[Task] Show every line below where "dropdown" appears.

[Data under study]
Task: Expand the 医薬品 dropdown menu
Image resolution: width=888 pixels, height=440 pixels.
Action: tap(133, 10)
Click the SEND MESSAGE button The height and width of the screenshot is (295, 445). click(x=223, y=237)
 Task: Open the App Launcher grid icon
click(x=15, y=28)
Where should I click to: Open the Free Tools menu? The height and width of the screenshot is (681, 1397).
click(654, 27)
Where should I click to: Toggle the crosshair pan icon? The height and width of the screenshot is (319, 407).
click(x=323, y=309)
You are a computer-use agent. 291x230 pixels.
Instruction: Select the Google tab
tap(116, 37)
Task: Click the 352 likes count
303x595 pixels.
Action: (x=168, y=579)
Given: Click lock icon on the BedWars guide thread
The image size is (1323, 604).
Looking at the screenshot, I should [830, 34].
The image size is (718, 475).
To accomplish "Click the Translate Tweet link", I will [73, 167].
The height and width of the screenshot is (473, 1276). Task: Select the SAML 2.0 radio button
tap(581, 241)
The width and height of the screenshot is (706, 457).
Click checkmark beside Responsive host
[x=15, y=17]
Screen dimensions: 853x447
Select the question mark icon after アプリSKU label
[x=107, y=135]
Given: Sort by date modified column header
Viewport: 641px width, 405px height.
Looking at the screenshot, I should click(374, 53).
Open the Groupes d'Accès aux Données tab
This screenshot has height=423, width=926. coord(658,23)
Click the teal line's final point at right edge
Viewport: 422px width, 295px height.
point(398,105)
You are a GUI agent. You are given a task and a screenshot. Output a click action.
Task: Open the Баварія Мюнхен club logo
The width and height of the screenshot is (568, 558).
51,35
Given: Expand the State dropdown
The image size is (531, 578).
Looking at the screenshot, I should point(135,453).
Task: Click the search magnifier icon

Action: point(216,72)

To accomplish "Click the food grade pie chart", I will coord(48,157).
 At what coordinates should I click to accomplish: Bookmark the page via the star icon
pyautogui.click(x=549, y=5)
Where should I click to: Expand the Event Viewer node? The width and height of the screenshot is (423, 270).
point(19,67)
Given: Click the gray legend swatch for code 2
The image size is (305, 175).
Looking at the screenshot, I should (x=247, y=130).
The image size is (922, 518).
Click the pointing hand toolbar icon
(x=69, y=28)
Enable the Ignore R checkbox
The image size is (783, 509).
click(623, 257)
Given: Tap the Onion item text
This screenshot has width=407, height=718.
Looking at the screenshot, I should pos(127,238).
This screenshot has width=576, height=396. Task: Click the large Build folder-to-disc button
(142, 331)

[Response to the exercise]
Task: Expand the 医薬品 dropdown menu
Given: Expand the State dropdown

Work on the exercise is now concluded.